§ **WORK ITEM**:
List all lines of the data containing the word "from".

Segment Start: THE RECORDS

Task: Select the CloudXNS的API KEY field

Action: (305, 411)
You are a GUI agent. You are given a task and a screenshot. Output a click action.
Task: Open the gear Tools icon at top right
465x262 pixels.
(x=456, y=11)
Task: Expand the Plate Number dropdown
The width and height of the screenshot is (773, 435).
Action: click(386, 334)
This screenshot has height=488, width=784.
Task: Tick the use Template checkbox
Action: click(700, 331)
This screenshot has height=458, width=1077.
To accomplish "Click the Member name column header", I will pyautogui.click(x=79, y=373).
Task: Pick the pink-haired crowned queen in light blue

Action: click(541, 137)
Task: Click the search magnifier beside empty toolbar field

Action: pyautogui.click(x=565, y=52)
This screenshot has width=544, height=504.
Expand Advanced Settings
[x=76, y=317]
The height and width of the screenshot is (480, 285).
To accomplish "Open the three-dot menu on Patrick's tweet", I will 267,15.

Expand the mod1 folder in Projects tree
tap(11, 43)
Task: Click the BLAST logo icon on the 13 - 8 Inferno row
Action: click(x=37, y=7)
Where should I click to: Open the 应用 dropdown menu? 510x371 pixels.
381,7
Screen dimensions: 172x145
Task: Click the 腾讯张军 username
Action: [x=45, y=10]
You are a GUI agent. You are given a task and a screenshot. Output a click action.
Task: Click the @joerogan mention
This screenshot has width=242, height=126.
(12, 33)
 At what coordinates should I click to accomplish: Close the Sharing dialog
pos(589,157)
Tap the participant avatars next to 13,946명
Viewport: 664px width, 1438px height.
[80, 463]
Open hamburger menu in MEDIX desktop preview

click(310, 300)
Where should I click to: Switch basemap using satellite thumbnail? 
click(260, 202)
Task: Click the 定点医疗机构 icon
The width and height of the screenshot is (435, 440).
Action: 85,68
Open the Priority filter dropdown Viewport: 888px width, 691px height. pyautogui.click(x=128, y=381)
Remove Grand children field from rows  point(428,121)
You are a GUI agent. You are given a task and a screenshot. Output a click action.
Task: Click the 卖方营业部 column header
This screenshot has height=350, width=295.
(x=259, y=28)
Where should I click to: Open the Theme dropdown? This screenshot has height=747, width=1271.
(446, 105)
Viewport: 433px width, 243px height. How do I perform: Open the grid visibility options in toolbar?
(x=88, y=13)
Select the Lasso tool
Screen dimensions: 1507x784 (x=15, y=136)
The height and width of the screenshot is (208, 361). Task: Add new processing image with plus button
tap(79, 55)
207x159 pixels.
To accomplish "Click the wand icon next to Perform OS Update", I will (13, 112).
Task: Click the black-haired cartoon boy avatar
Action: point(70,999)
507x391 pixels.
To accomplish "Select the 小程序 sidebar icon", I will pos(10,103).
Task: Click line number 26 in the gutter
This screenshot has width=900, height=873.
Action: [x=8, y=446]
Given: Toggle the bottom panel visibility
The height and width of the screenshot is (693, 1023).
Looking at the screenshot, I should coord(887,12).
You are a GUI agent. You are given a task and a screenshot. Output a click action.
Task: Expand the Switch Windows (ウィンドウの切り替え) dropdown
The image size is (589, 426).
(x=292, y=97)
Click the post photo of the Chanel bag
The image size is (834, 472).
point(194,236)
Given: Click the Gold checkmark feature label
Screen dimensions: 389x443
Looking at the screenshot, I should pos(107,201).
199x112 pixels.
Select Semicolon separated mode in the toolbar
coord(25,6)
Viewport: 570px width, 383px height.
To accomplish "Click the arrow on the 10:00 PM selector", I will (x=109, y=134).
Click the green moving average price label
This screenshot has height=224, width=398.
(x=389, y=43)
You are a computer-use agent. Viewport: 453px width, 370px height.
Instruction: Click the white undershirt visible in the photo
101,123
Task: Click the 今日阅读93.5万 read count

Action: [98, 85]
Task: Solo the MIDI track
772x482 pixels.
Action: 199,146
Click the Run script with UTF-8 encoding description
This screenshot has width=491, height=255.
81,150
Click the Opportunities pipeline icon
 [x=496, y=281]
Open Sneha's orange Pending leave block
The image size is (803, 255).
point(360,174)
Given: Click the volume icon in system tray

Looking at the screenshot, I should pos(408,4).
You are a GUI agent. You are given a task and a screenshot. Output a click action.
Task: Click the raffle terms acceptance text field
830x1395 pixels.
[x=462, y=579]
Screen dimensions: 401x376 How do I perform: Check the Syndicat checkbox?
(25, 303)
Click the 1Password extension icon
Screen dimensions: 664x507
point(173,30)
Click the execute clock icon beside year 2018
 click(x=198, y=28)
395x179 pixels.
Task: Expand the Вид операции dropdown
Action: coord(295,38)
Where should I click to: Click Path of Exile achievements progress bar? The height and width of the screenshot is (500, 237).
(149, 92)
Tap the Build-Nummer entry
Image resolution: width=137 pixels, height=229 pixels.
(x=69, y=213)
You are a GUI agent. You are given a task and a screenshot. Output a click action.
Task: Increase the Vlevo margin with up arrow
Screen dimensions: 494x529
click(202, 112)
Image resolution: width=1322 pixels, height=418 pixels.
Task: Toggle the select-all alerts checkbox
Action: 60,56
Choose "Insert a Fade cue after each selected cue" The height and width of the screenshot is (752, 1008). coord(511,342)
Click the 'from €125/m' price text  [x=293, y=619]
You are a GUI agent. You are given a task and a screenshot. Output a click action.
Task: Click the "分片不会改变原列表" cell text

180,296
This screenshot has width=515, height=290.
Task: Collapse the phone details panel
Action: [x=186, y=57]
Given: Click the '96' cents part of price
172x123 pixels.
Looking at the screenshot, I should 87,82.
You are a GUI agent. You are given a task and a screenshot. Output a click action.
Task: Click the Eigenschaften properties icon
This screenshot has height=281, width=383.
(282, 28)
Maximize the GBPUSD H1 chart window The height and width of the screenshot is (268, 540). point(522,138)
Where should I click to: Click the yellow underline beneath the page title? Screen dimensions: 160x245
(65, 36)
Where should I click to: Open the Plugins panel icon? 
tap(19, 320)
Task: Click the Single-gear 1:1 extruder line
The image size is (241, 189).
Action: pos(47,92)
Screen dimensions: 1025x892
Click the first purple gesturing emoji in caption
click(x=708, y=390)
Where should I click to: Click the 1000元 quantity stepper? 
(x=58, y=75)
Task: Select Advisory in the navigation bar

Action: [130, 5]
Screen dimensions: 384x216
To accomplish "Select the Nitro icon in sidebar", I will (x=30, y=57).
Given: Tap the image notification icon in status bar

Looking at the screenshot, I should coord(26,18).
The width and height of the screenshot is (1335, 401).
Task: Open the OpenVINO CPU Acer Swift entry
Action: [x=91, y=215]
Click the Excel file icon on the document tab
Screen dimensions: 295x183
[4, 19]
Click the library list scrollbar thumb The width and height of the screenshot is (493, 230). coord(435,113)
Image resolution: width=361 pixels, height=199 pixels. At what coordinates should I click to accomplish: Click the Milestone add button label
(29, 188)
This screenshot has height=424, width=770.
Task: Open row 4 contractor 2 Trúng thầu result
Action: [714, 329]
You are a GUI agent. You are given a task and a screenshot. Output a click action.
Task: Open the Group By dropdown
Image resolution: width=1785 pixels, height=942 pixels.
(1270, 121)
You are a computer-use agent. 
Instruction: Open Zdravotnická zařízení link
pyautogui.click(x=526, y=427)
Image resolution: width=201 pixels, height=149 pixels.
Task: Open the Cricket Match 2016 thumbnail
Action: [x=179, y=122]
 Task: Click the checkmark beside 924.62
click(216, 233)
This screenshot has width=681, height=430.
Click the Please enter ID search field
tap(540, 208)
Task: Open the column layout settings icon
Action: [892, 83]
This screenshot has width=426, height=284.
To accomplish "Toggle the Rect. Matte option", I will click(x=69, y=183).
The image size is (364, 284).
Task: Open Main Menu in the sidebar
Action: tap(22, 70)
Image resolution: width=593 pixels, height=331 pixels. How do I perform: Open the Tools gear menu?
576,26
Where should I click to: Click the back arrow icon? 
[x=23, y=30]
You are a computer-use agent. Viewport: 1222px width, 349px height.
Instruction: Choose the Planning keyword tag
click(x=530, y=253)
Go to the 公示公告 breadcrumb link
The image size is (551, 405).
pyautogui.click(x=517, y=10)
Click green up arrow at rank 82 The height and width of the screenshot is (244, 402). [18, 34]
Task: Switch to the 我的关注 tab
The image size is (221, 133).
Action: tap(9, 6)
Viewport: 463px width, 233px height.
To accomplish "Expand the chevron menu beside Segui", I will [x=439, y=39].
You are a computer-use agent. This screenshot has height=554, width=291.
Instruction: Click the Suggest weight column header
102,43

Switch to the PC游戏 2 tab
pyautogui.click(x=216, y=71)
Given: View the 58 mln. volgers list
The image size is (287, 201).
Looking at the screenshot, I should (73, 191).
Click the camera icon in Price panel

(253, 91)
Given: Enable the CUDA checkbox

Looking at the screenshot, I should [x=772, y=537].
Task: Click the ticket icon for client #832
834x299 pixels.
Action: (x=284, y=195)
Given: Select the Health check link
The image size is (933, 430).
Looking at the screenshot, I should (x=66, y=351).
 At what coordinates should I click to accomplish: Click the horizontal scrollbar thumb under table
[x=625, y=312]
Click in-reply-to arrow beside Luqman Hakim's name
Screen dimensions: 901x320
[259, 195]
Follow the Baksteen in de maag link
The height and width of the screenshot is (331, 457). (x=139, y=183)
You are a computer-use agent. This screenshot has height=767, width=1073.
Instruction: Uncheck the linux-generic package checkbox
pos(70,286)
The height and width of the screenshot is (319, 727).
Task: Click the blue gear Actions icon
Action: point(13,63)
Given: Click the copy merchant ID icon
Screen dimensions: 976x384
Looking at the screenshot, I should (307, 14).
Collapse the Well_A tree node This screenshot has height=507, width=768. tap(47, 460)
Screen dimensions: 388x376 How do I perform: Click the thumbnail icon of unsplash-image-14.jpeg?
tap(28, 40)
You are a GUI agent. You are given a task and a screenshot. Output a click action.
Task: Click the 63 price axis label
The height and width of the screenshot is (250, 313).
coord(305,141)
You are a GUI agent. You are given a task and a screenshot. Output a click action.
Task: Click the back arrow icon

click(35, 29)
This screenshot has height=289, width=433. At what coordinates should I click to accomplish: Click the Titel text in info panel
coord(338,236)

Segment End: THE RECORDS

§ **RESULT BELOW**:
Remove Grand children field from rows  point(428,121)
Click the 'from €125/m' price text  [x=293, y=619]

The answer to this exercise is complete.